元编程

Taichi为元编程提供了基础架构。元编程可以

  • 统一对维度依赖的代码开发,例如2维/3维(2D/3D)物理仿真
  • 通过将运行时开销转移到编译时来提高运行时的性能
  • 简化Taichi标准库的开发

Taichi内核是 惰性实例化 的,并且很多有计算可以发生在 编译时。即使没有模板参数,Taichi中的每一个内核也都是模板内核。

Template metaprogramming

You may use ti.template() as a type hint to pass a tensor as an argument. For example:

@ti.kernel
def copy(x: ti.template(), y: ti.template()):
    for i in x:
        y[i] = x[i]

a = ti.var(ti.f32, 4)
b = ti.var(ti.f32, 4)
c = ti.var(ti.f32, 12)
d = ti.var(ti.f32, 12)
copy(a, b)
copy(c, d)

As shown in the example above, template programming may enable us to reuse our code and provide more flexibility.

使用组合索引(grouped indices)的对维度不依赖的编程

However, the copy template shown above is not perfect. For example, it can only be used to copy 1D tensors. What if we want to copy 2D tensors? Do we have to write another kernel?

@ti.kernel
def copy2d(x: ti.template(), y: ti.template()):
    for i, j in x:
        y[i, j] = x[i, j]

Not necessary! Taichi provides ti.grouped syntax which enables you to pack loop indices into a grouped vector to unify kernels of different dimensionalities. For example:

@ti.kernel
def copy(x: ti.template(), y: ti.template()):
    for I in ti.grouped(y):
        # I is a vector with same dimensionality with x and data type i32
        # If y is 0D, then I = ti.Vector([]), which is equivalent to `None` when used in x[I]
        # If y is 1D, then I = ti.Vector([i])
        # If y is 2D, then I = ti.Vector([i, j])
        # If y is 3D, then I = ti.Vector([i, j, k])
        # ...
        x[I] = y[I]

@ti.kernel
def array_op(x: ti.template(), y: ti.template()):
    # if tensor x is 2D:
    for I in ti.grouped(x): # I is simply a 2D vector with data type i32
        y[I + ti.Vector([0, 1])] = I[0] + I[1]

    # then it is equivalent to:
    for i, j in x:
        y[i, j + 1] = i + j

Tensor metadata

Sometimes it is useful to get the data type (tensor.dtype) and shape (tensor.shape) of tensors.
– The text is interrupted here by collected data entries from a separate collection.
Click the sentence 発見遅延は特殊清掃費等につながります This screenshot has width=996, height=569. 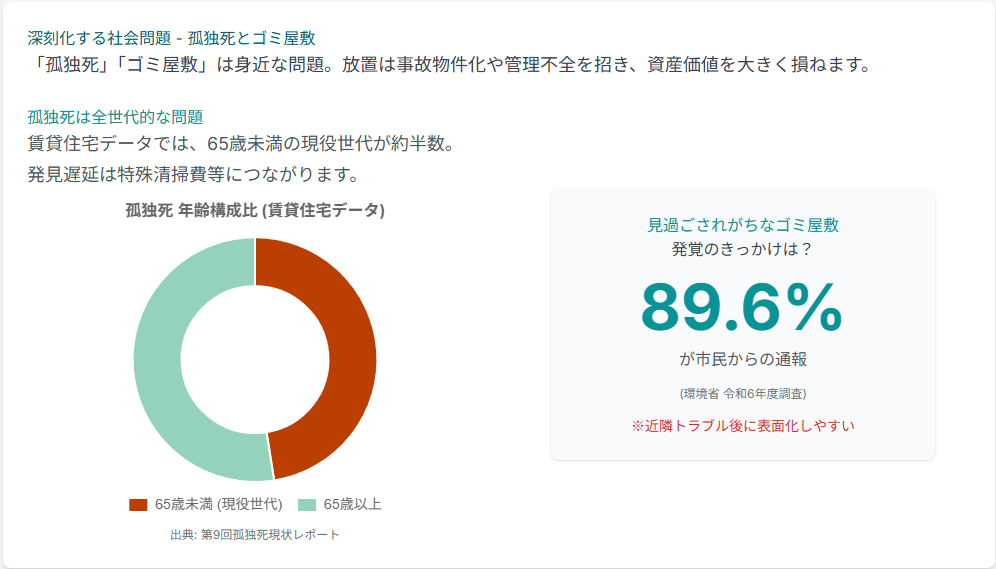[194, 174]
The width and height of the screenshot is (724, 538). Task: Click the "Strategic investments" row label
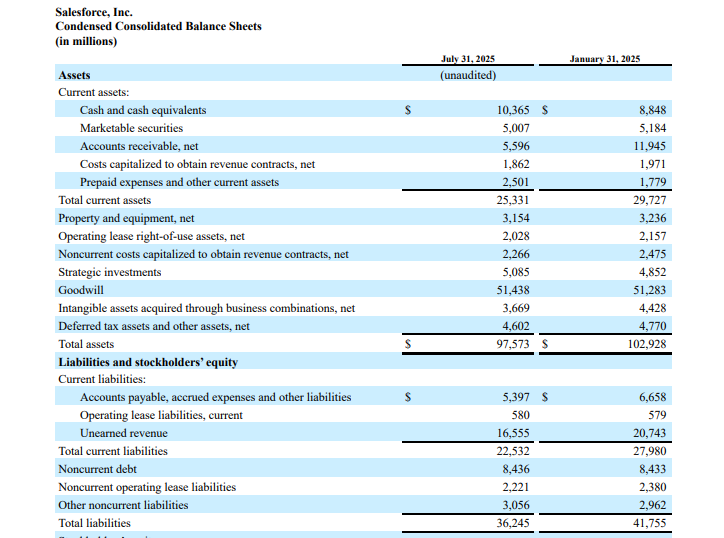109,272
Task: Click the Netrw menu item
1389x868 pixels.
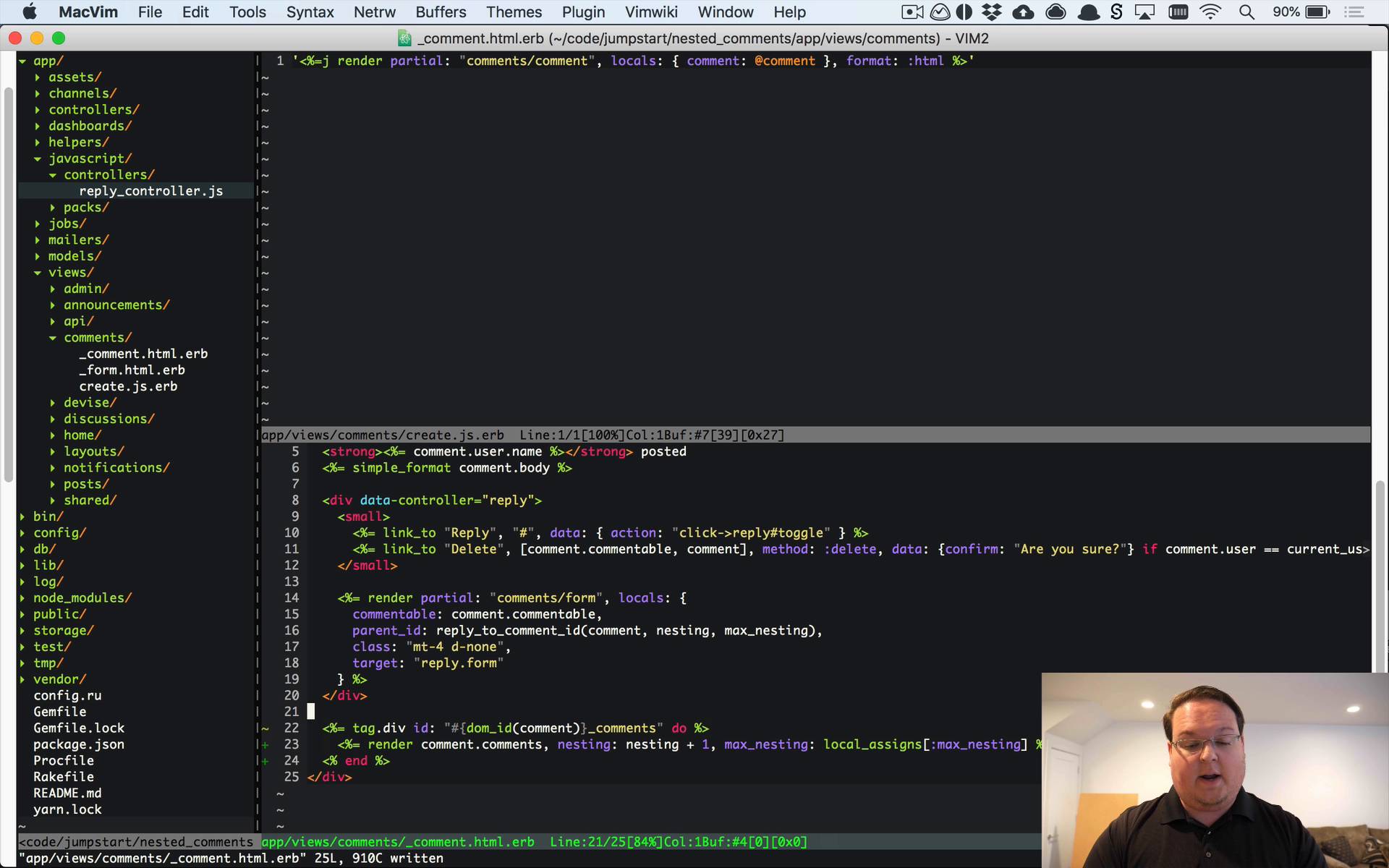Action: (x=374, y=11)
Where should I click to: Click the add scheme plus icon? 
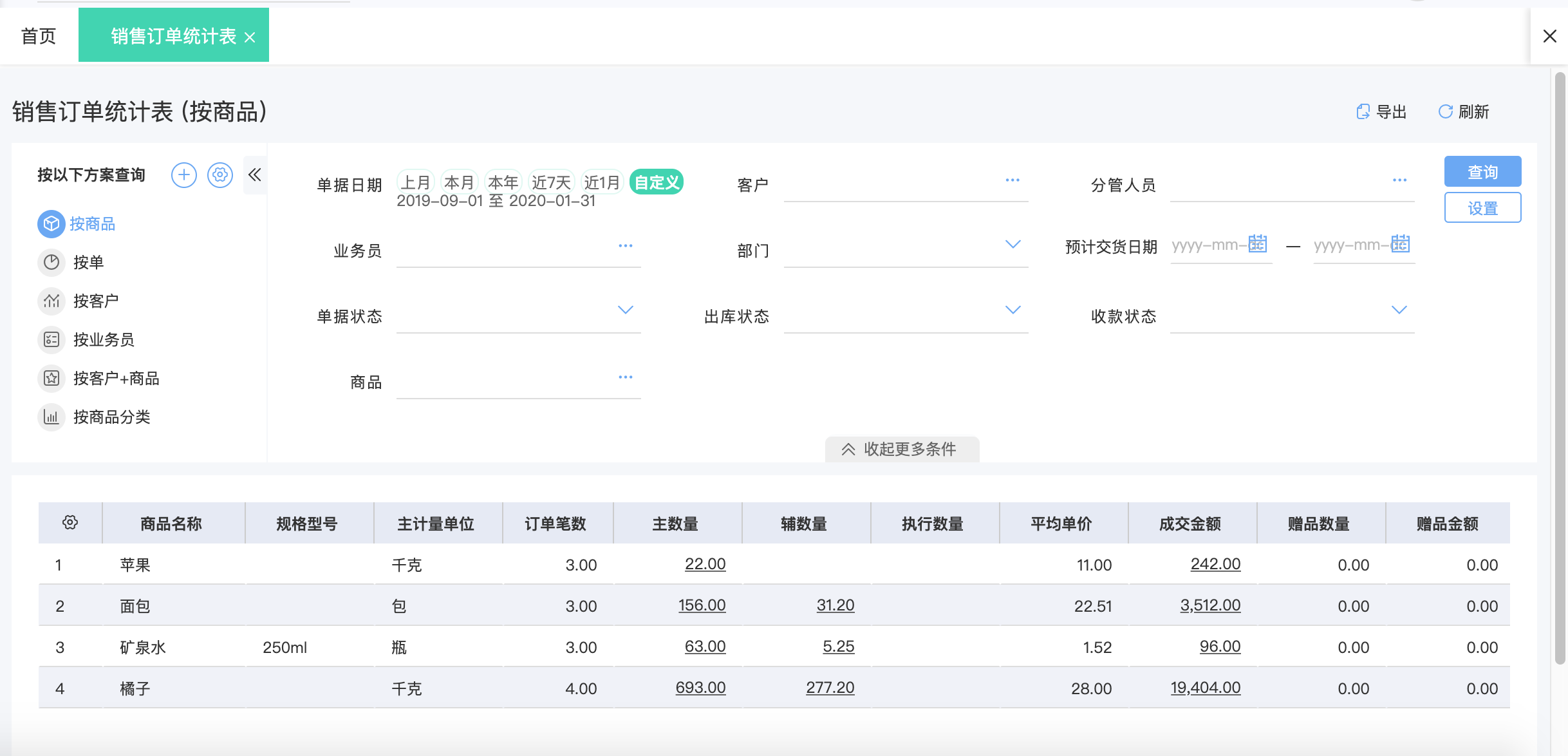pyautogui.click(x=184, y=175)
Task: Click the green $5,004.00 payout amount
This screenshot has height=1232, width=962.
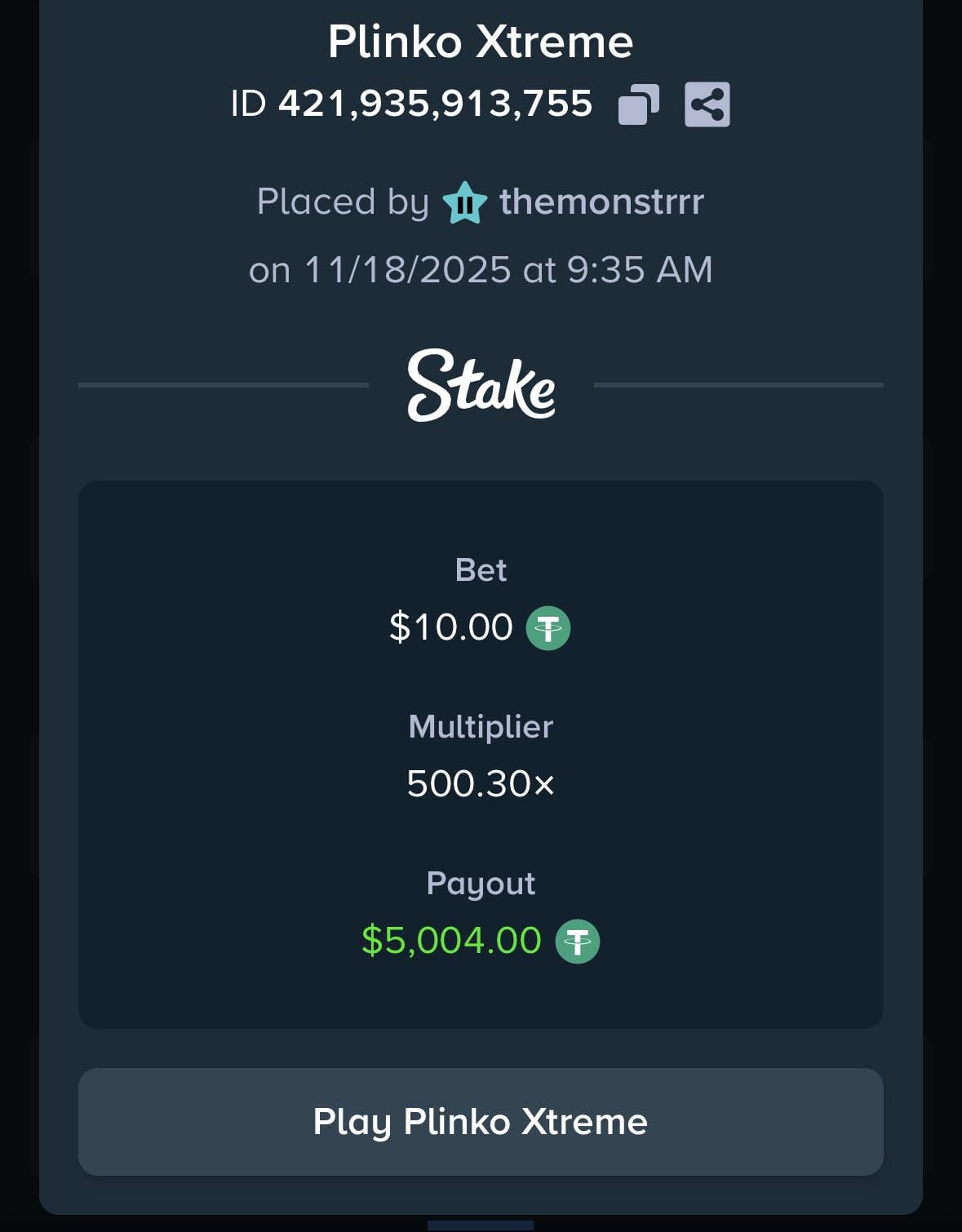Action: click(451, 941)
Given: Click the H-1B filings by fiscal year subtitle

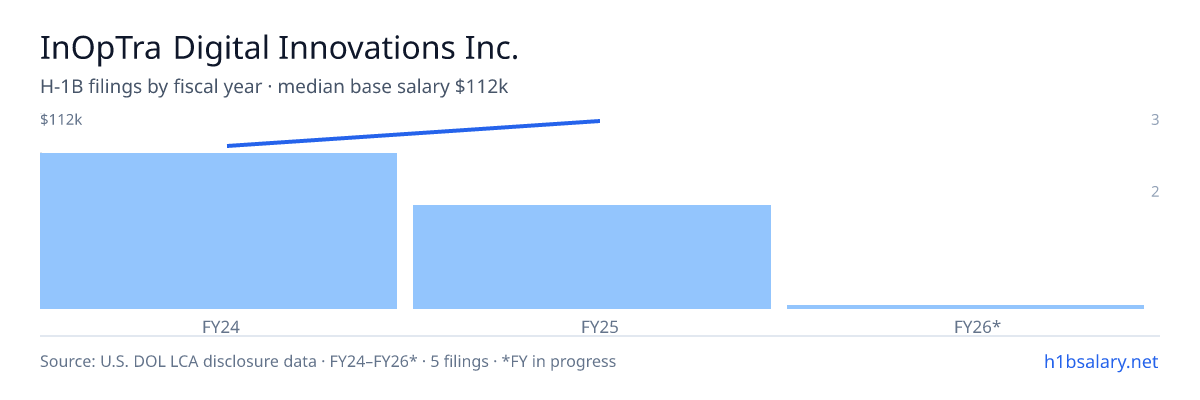Looking at the screenshot, I should tap(274, 87).
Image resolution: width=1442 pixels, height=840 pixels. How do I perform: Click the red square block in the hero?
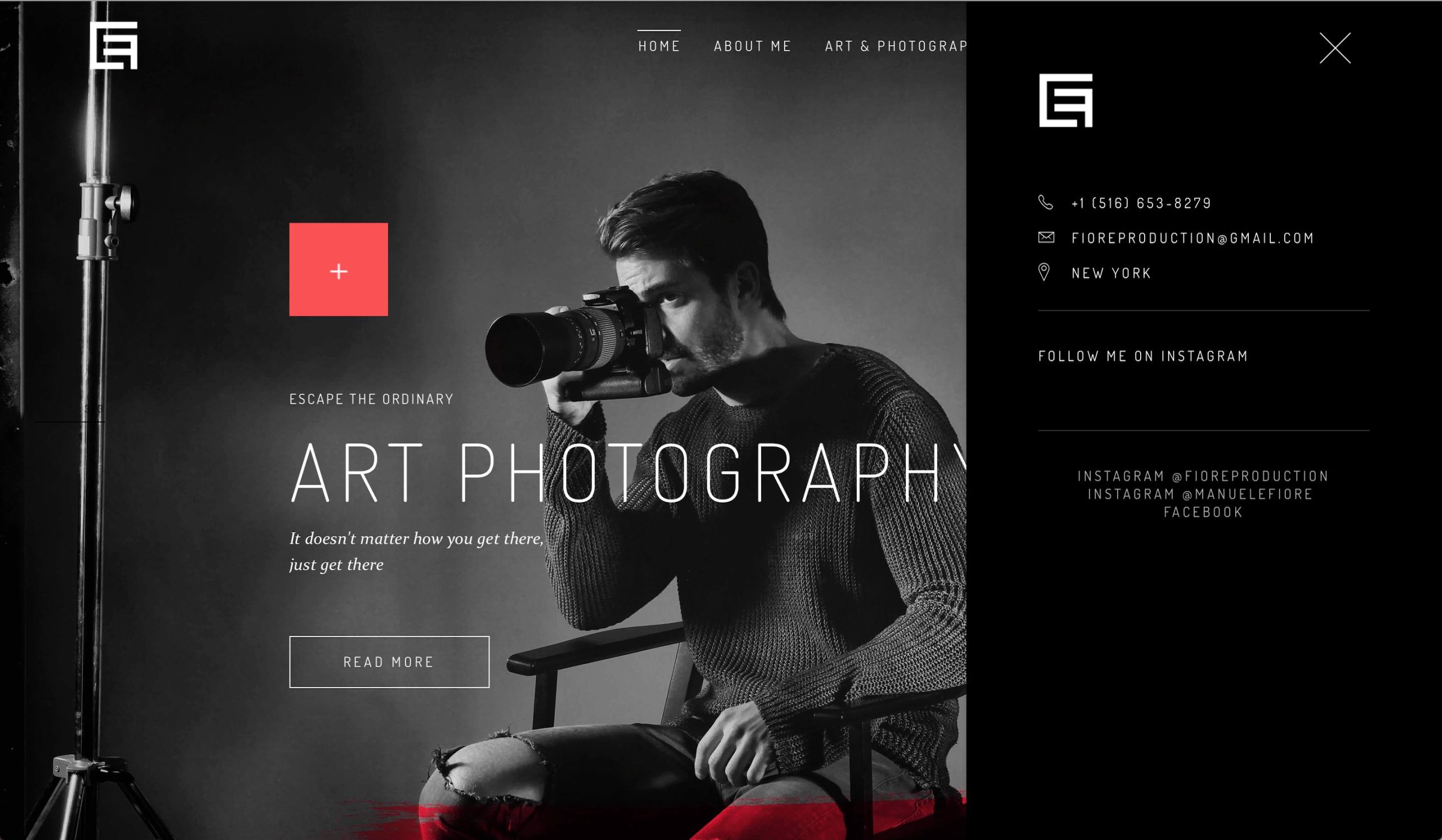tap(339, 269)
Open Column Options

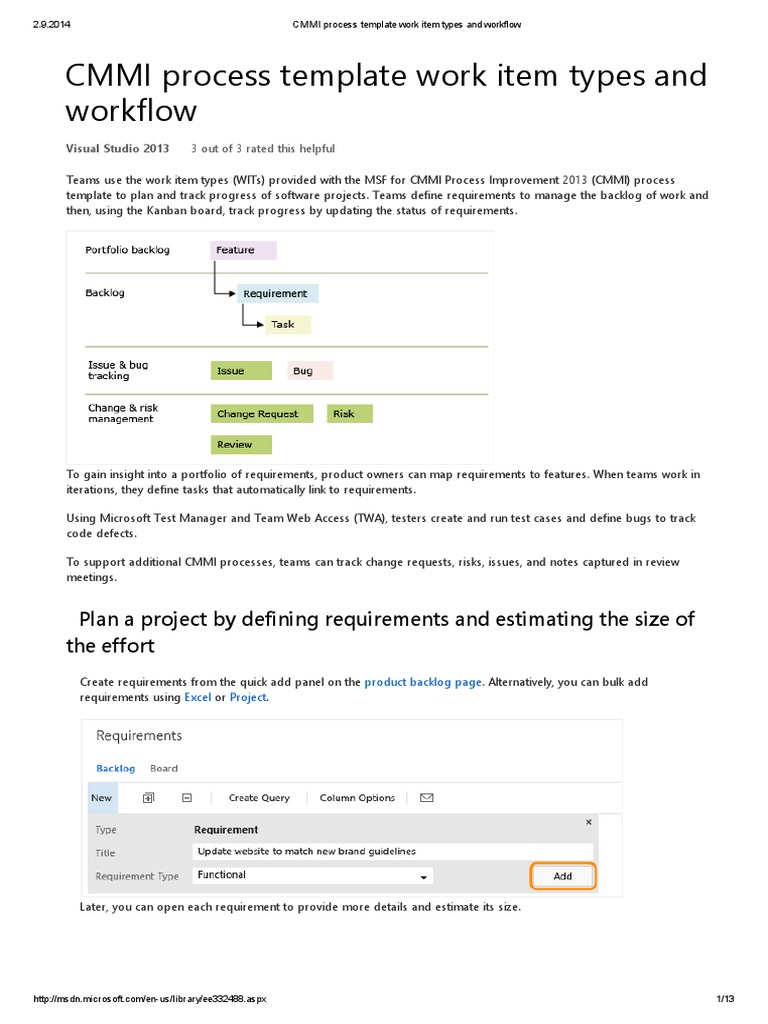point(357,798)
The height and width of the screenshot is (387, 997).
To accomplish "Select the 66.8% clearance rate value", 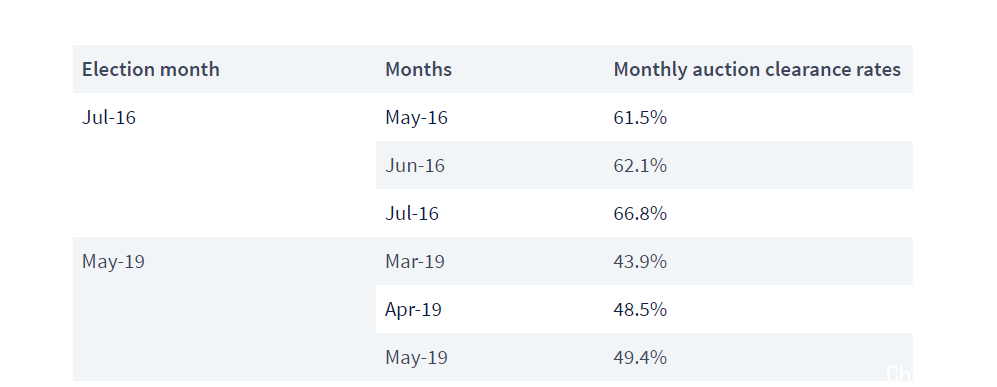I will [640, 213].
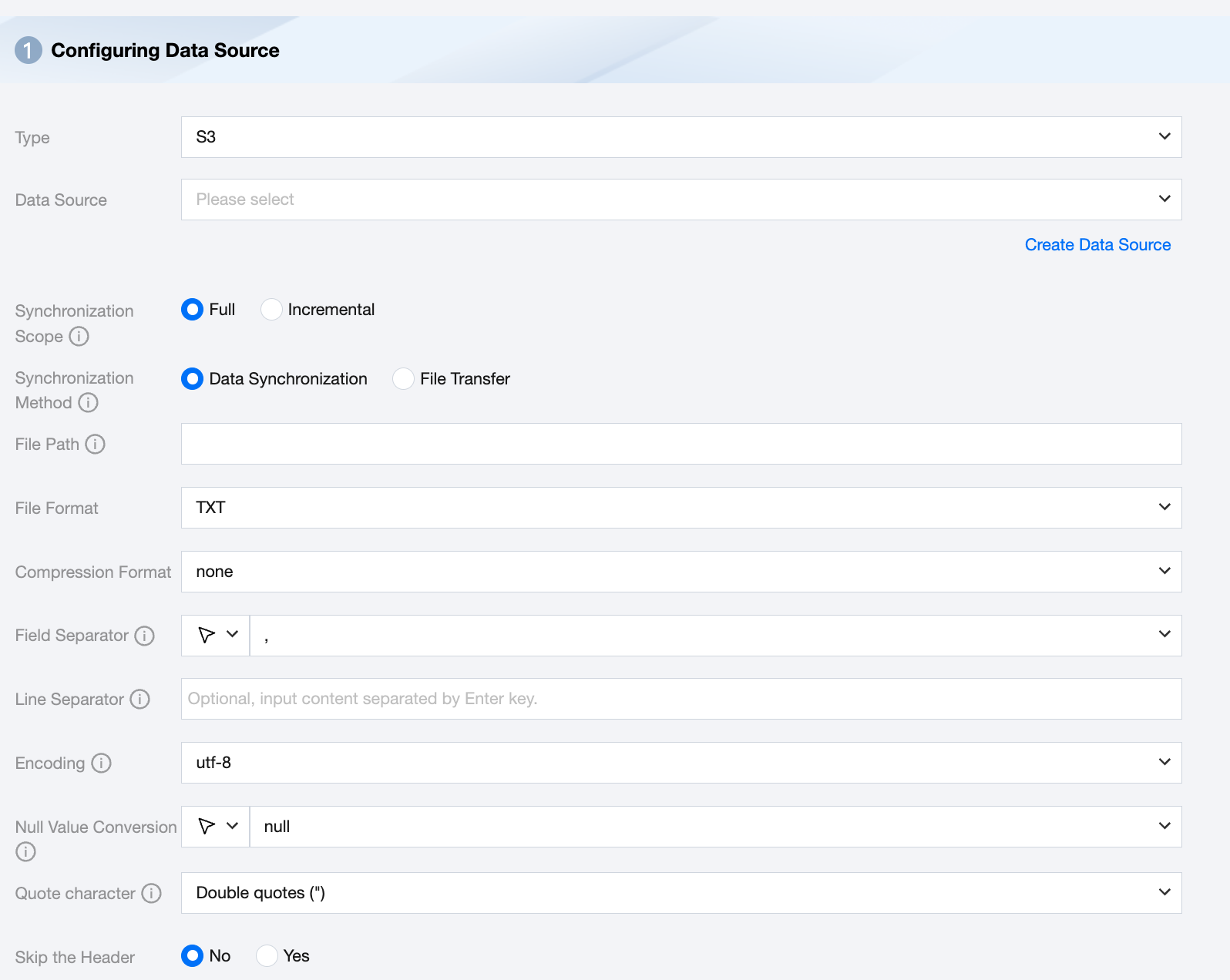
Task: Click the Null Value Conversion info icon
Action: [25, 852]

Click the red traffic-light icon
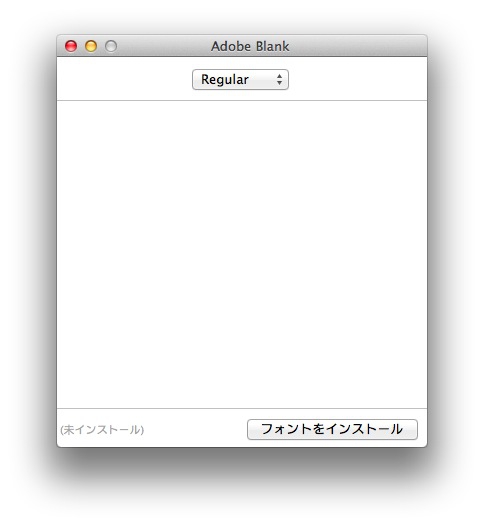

These attributes can be accessed in both Taichi- and Python-scopes.

@ti.func
def print_tensor_info(x: ti.template()):
  print('Tensor dimensionality is', len(x.shape))
  for i in ti.static(range(len(x.shape))):
    print('Size alone dimension', i, 'is', x.shape[i])
  ti.static_print('Tensor data type is', x.dtype)

See Tensors of scalars for more details.

注解

对稀疏张量而言,此处会返回其完整域的形状(full domain shape)。

Matrix & vector metadata

Getting the number of matrix columns and rows will allow you to write dimensionality-independent code. For example, this can be used to unify 2D and 3D physical simulators.

matrix.m equals to the number of columns of a matrix, while matrix.n equals to the number of rows of a matrix. Since vectors are considered as matrices with one column, vector.n is simply the dimensionality of the vector.

@ti.kernel
def foo():
  matrix = ti.Matrix([[1, 2], [3, 4], [5, 6]])
  print(matrix.n)  # 2
  print(matrix.m)  # 3
  vector = ti.Vector([7, 8, 9])
  print(vector.n)  # 3
  print(vector.m)  # 1

编译时求值(Compile-time evaluations)

Using compile-time evaluation will allow certain computations to happen when kernels are being instantiated. This saves the overhead of those computations at runtime.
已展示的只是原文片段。